→ REQUIRED ACTION
Repeat precisely the span of lines below that opens with the line containing "Image resolution: width=469" and closes with the line containing "Click the help", both included.
Start of RECORDS TO PROCESS
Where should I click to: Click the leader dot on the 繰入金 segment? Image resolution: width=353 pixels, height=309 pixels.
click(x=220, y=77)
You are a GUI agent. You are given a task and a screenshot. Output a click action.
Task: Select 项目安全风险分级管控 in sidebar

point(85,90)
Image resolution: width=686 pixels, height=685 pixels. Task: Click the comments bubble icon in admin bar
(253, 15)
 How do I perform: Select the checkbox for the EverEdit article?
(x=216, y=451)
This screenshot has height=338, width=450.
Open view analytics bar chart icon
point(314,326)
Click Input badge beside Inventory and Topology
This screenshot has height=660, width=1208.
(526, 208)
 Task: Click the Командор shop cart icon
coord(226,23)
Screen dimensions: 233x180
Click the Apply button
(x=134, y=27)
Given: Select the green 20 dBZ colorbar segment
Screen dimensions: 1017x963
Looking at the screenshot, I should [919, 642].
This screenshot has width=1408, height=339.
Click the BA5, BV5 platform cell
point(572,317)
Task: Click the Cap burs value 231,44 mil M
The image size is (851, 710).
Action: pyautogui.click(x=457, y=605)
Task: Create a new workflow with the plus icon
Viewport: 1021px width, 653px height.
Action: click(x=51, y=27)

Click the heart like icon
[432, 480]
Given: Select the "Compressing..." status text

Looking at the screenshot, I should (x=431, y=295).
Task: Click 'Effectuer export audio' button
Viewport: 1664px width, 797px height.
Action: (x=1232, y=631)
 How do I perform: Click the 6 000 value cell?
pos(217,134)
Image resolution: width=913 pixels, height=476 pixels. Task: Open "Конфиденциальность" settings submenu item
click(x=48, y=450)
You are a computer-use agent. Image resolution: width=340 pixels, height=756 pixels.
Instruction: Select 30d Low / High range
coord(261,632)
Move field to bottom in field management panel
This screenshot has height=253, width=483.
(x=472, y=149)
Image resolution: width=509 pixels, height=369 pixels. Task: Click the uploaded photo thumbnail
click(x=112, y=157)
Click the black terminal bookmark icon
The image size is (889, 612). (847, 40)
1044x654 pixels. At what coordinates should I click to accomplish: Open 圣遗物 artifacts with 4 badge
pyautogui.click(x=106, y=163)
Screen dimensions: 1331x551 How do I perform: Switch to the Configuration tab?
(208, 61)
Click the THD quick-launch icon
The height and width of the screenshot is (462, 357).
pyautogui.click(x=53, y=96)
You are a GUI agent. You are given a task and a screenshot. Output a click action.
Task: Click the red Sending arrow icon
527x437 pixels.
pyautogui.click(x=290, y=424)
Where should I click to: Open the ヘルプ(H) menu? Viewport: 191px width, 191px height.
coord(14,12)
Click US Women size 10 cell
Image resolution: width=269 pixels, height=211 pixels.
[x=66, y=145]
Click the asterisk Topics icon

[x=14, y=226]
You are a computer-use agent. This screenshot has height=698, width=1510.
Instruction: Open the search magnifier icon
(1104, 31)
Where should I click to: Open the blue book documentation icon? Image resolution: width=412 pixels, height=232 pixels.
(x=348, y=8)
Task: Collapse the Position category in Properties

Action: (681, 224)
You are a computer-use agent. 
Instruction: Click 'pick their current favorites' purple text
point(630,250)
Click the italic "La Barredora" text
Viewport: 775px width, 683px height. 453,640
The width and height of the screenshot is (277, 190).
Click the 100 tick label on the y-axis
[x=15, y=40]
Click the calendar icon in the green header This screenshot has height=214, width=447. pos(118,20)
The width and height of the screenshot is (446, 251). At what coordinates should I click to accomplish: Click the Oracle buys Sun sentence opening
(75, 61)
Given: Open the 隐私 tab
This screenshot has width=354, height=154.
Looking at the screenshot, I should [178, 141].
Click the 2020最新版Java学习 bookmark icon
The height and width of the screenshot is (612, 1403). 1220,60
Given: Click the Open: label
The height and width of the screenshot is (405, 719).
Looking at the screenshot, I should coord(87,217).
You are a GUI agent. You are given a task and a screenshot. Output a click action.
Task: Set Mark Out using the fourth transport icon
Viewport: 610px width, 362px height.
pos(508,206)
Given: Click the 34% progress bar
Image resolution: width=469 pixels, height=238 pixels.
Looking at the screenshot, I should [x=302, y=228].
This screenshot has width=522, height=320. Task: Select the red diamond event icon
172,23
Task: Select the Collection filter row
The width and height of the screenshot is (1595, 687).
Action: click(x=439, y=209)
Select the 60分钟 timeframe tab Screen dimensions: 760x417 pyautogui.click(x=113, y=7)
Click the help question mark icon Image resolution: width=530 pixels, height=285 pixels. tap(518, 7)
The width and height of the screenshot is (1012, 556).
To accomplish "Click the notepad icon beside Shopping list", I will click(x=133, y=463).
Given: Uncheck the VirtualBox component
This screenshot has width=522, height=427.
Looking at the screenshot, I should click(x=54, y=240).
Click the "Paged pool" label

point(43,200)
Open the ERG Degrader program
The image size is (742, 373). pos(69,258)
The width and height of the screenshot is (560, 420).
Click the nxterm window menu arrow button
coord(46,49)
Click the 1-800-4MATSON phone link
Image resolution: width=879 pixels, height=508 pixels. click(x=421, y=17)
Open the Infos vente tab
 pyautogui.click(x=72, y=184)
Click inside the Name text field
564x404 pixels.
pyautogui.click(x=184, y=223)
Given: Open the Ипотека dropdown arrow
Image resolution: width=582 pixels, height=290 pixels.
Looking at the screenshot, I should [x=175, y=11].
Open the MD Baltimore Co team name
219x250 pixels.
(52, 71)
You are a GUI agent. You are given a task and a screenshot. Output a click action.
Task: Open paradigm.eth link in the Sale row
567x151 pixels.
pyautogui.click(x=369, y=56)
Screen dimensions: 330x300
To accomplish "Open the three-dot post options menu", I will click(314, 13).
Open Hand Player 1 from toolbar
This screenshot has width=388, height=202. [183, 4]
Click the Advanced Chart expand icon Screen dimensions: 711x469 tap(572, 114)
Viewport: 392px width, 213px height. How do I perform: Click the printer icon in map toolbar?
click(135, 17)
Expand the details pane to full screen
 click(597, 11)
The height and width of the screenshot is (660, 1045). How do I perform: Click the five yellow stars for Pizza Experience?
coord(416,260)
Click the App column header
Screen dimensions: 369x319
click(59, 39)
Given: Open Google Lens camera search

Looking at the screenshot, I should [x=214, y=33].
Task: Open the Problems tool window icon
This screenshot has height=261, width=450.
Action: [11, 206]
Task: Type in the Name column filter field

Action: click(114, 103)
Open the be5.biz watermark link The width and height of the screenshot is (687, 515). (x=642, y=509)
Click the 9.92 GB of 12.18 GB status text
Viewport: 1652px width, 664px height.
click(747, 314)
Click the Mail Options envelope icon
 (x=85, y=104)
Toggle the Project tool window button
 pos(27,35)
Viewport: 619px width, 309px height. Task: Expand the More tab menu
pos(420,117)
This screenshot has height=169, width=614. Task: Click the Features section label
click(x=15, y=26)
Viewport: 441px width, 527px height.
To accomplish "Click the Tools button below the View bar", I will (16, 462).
End of RECORDS TO PROCESS
→ OUTPUT FOR THIS EXERCISE
Image resolution: width=469 pixels, height=238 pixels.
Looking at the screenshot, I should [x=302, y=228].
This screenshot has width=522, height=320. Task: Select the red diamond event icon
172,23
Task: Select the Collection filter row
The width and height of the screenshot is (1595, 687).
Action: click(x=439, y=209)
Select the 60分钟 timeframe tab Screen dimensions: 760x417 pyautogui.click(x=113, y=7)
Click the help question mark icon Image resolution: width=530 pixels, height=285 pixels. tap(518, 7)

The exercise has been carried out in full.